Stored records

- Opening Delimiter -

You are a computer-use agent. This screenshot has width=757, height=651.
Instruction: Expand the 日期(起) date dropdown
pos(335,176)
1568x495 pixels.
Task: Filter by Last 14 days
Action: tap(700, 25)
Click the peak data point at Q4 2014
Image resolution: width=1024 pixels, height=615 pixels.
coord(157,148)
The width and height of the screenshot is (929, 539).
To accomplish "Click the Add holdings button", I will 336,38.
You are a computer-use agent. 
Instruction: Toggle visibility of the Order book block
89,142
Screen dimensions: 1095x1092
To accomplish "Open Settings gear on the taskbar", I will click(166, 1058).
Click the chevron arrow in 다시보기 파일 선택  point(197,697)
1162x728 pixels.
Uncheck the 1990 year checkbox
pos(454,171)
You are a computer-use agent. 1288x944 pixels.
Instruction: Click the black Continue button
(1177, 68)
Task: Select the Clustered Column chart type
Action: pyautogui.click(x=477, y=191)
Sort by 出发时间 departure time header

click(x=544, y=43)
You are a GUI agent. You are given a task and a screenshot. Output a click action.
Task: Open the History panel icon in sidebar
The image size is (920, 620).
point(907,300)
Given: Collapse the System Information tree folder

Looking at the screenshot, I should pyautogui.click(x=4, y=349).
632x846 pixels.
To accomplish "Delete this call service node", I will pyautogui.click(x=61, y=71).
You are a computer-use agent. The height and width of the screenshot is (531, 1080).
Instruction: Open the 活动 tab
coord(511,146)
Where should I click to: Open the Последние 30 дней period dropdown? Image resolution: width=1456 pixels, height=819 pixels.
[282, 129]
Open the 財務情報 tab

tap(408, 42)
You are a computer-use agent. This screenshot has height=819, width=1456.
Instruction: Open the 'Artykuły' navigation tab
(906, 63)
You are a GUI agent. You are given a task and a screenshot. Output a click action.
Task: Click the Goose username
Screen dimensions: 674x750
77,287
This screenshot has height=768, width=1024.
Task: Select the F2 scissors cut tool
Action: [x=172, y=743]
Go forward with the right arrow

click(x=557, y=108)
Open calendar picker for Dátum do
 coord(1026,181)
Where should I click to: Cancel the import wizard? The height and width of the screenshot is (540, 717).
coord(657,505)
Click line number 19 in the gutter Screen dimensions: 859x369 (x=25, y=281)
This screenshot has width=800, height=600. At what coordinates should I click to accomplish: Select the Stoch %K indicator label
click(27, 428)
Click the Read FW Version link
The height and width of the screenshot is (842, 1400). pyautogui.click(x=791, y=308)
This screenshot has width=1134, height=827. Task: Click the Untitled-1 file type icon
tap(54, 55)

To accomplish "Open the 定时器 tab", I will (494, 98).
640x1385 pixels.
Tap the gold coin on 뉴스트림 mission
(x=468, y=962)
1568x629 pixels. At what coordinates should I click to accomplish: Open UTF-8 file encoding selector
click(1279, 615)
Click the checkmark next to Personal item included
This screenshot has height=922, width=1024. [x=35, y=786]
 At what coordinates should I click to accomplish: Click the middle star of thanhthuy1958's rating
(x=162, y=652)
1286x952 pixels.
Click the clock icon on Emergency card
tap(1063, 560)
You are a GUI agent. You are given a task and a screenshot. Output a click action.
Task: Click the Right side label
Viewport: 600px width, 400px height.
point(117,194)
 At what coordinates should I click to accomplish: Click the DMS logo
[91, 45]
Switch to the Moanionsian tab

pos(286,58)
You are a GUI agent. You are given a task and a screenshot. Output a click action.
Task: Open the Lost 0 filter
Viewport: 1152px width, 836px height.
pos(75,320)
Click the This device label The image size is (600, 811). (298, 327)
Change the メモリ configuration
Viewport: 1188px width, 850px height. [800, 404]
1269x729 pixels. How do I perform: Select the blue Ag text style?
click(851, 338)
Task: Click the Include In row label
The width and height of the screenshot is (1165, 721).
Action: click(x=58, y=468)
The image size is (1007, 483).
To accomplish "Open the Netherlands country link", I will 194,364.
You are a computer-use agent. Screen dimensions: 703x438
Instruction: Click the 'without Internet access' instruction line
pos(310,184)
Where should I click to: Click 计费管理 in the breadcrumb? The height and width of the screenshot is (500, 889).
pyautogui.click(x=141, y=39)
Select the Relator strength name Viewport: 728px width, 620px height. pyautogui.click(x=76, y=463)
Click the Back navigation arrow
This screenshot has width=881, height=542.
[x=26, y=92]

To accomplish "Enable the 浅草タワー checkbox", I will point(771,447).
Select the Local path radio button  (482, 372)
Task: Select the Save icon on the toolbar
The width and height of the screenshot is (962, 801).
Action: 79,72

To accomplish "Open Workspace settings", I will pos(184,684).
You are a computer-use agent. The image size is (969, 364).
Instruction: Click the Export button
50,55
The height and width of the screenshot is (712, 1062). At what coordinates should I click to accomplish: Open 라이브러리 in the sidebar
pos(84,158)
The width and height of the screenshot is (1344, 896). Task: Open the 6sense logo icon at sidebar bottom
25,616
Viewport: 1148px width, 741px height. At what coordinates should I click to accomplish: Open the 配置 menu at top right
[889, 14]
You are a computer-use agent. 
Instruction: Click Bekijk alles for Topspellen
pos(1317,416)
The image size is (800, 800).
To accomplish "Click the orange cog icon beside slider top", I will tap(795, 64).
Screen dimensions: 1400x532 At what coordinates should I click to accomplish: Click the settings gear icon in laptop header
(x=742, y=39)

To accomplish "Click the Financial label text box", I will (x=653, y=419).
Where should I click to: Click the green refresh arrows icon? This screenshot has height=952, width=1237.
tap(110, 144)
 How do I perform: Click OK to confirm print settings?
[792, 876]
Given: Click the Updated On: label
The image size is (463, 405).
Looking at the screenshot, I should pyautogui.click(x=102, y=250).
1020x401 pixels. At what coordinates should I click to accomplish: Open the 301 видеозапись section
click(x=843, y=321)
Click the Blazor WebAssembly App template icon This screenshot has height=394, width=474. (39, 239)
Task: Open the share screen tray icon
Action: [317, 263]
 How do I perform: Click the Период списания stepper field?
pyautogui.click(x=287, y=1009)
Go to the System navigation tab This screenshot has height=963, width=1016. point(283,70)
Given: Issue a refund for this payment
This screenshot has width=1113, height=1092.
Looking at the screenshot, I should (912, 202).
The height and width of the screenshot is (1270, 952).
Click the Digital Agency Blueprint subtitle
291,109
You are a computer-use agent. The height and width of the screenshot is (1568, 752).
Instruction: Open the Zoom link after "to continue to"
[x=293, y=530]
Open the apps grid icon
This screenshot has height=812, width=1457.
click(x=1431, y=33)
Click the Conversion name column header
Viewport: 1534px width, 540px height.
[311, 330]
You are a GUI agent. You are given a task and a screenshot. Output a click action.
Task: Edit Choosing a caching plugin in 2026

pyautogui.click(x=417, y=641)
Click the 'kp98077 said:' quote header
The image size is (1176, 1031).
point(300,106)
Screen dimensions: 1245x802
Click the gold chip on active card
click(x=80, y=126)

- Closing Delimiter -

TASK>
Of the lines in the data, report each one containing the string "will".

RESULT BELOW>
To accomplish "Click the Add holdings button", I will 336,38.
To accomplish "Open Settings gear on the taskbar", I will click(166, 1058).
To accomplish "Delete this call service node", I will pyautogui.click(x=61, y=71).
To accomplish "Open the 定时器 tab", I will (494, 98).
To accomplish "Open the Netherlands country link", I will 194,364.
To accomplish "Enable the 浅草タワー checkbox", I will point(771,447).
To accomplish "Open Workspace settings", I will pos(184,684).
To accomplish "Click the orange cog icon beside slider top", I will tap(795, 64).
To accomplish "Click the Financial label text box", I will (x=653, y=419).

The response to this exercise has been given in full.